Nesta quarta-feira (19), o Tribunal de Apelação do Reino Unido manteve uma decisão de 2016 que definiu que os motoristas da Uber não eram empreendedores, mas sim funcionários contratados, e por isso a empresa deveria garantir a eles direitos trabalhistas básicos, como garantia de um salário mínimo, direito a período de férias e não descontar do salário faltas por motivo de doença.

A empresa defende que os motoristas na verdade trabalham por conta própria e o contrato existente é entre eles e o passageiro, e que o app é apenas um mediador que permite que ambas as partes entrem em contato e oferece facilidades de pagamento. Um porta-voz da empresa defendeu que a decisão da justiça não reflete a natureza da maioria dos motoristas do app, que com o app já ganham mais do que o salário mínimo em Londres e que, ao serem considerados como empregados, perderiam a liberdade e flexibilidade de horários que o uso do aplicativo os garante.

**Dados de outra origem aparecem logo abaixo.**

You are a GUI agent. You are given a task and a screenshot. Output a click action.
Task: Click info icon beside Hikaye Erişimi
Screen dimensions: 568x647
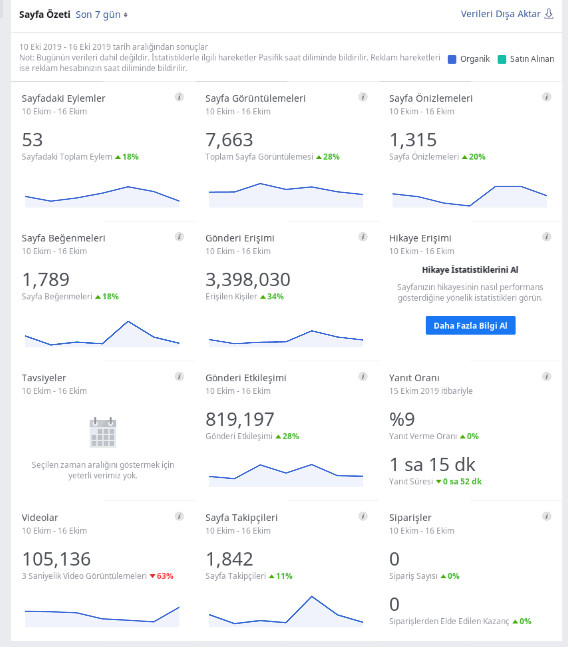547,236
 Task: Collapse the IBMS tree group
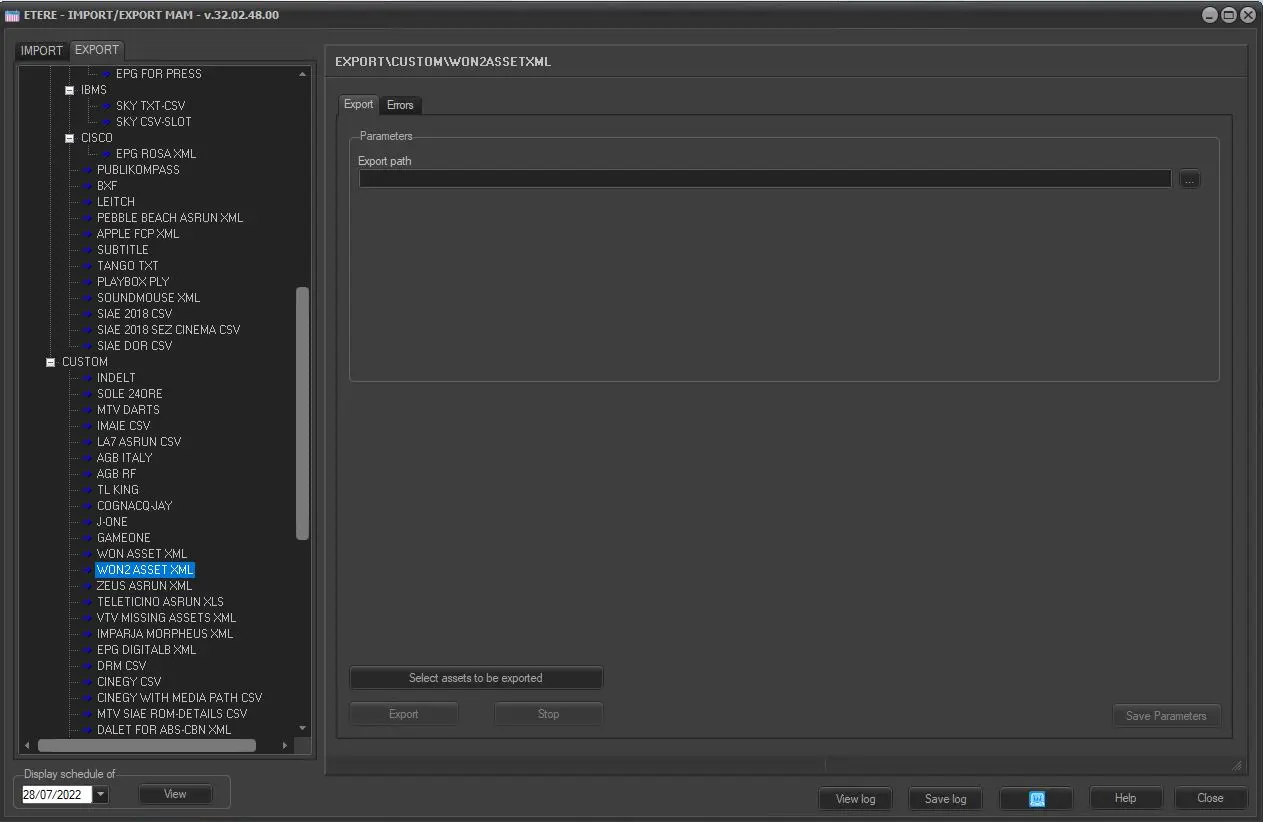coord(70,90)
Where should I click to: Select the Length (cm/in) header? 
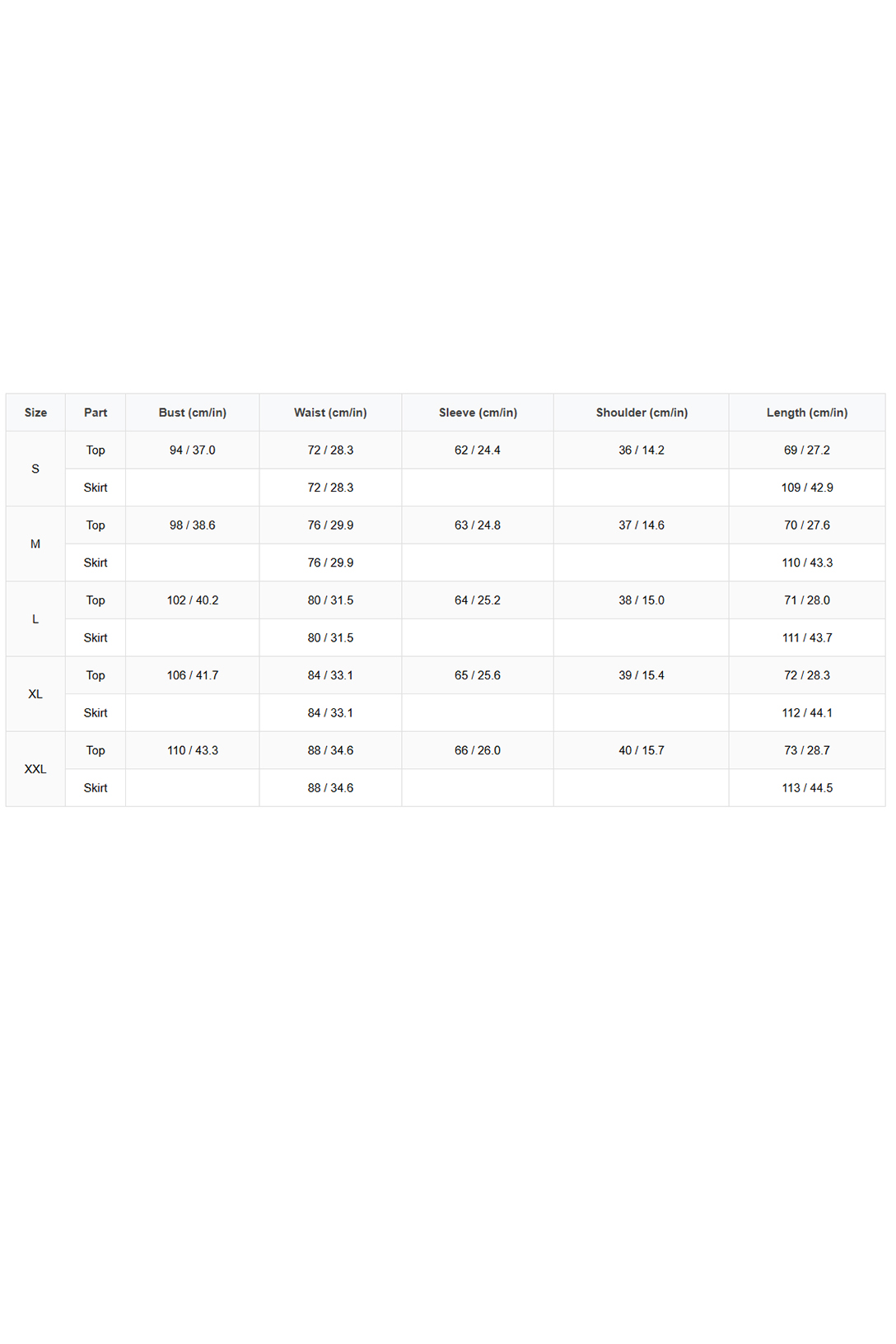pyautogui.click(x=807, y=413)
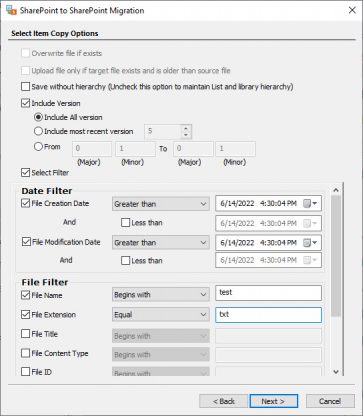Increase the most recent version count

coord(186,128)
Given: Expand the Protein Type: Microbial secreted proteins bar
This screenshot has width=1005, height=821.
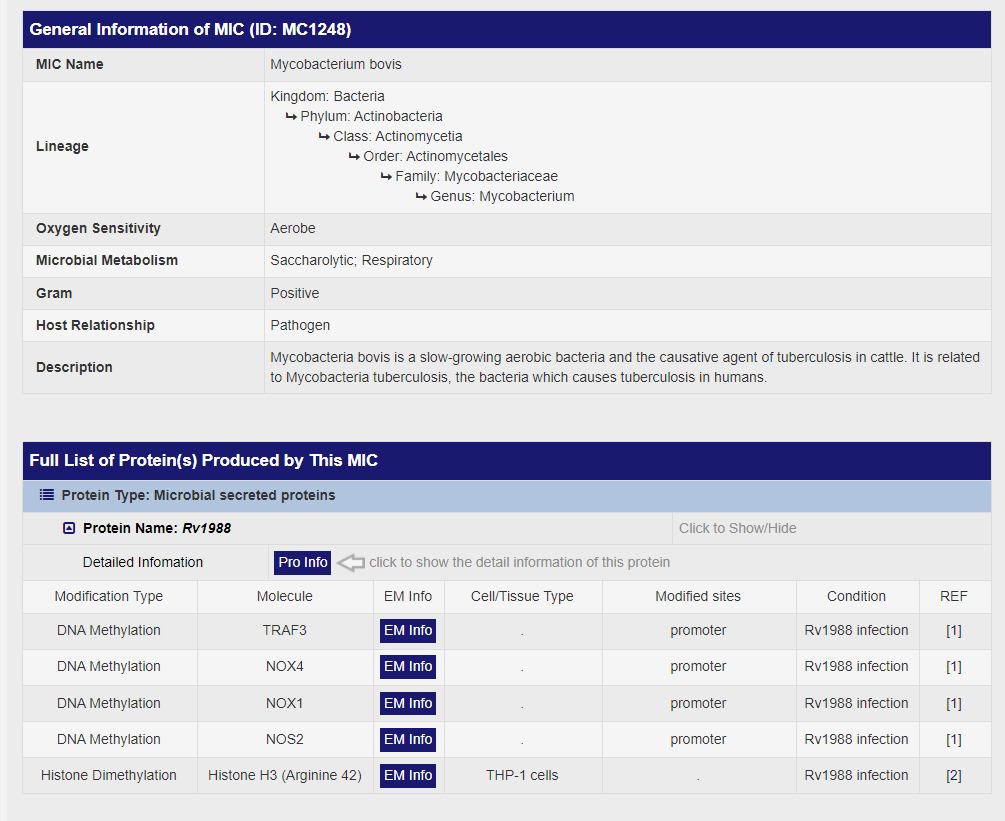Looking at the screenshot, I should (x=198, y=495).
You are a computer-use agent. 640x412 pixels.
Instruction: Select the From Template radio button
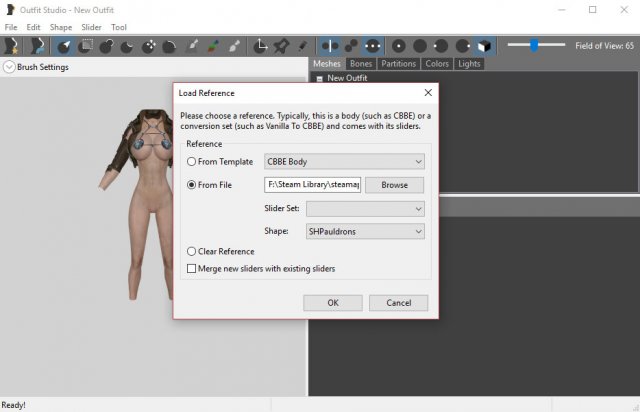click(192, 161)
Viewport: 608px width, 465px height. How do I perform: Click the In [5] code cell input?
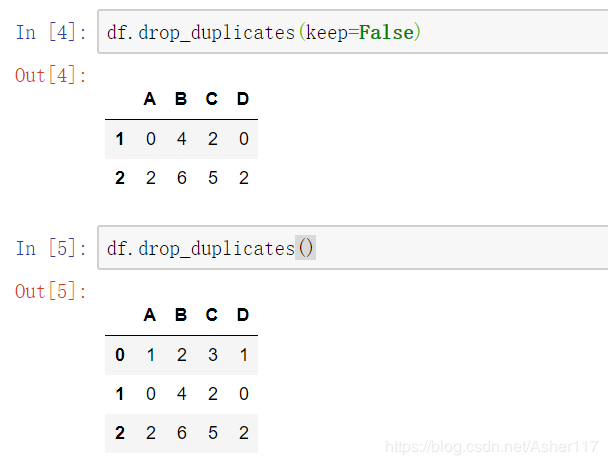click(352, 247)
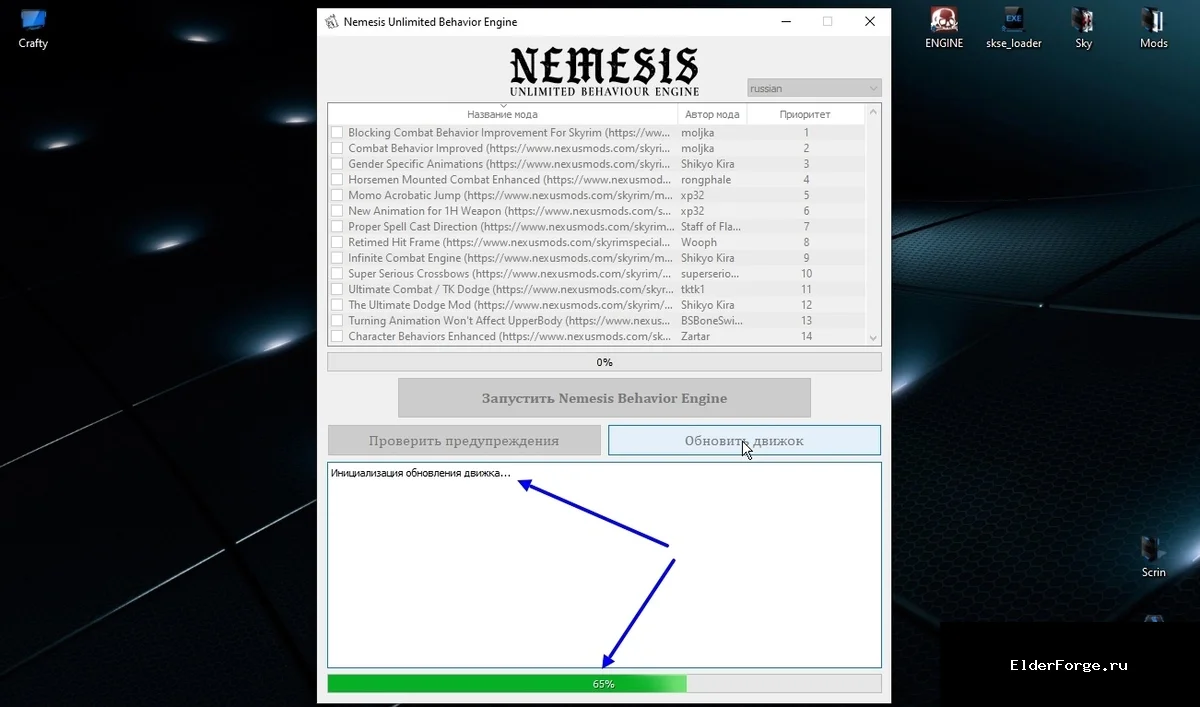This screenshot has width=1200, height=707.
Task: Tick the Character Behaviors Enhanced checkbox
Action: coord(337,337)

O caso foi levado para a Justiça por dois motoristas da Uber, que estão sendo representados por advogados da União dos Trabalhadores Independentes do Reino Unido (IWGB), e a causa foi dada como ganha aos trabalhadores pelo Tribunal do Trabalho e no Tribunal de Apelação do Reino Unido.

James Farrar, um dos dois motoristas que entrou com o processo, diz estar feliz por ter ganhado em ambas as instâncias, mas decepcionado que só saberá o resultado do processo depois de ele passar pela Suprema Corte, alegando que essa é apenas mais uma tentativa cínica de a empresa não dar as garantias necessárias a seus motoristas enquanto continua quebrando recordes no valor de mercado da empresa, que já atingiram o patamar de US$ 120 bilhões.

Conhecida como “gig economy”, essa nova maneira de trabalhar tem gerado diversos conflitos no Reino Unido, com sindicatos e grupos de trabalhadores brigando para garantir direitos básicos não só aos motoristas da Uber como também de outros apps de transporte e entregas do país, como a Deliveroo e a Addison Lee. Enquanto isso, um estudo deste anos da Universidade de Oxford descobriu que, descontando gastos com combustível e a documentação dos veículos, os motoristas da Uber ganhavam em média £ 11 por hora em uma jornada de trabalho de 30 horas semanais (acima do salário mínimo do país, que exige o pagamento de pelo menos £ 7,83 por hora).

E levar o processo para a Suprema Corte pode ser uma má notícia para os trabalhadores que ganharam nas duas primeiras instâncias, já que o Tribunal deu como ganho para a empresa dona do app um caso similar envolvendo a Deliveroo no início deste mês. De acordo com os juízes, os entregadores da Deliveroo não podiam ser taxados como “funcionários” da empresa porque eles tinham a opção de não fazer uma determinada entrega e passá-la para outro entregador, o que segundo o Tribunal garantia a autonomia desses profissionais sobre o seu trabalho. Ao levar para a Suprema Corte, a Uber espera que decisão semelhante seja tomada em seu favor mas, caso o juiz deste Tribunal conceda também em favor dos trabalhadores que entraram com o processo, a Uber não terá mais onde recorrer e será obrigada a garantir a seus motoristas todos os direitos trabalhistas básicos.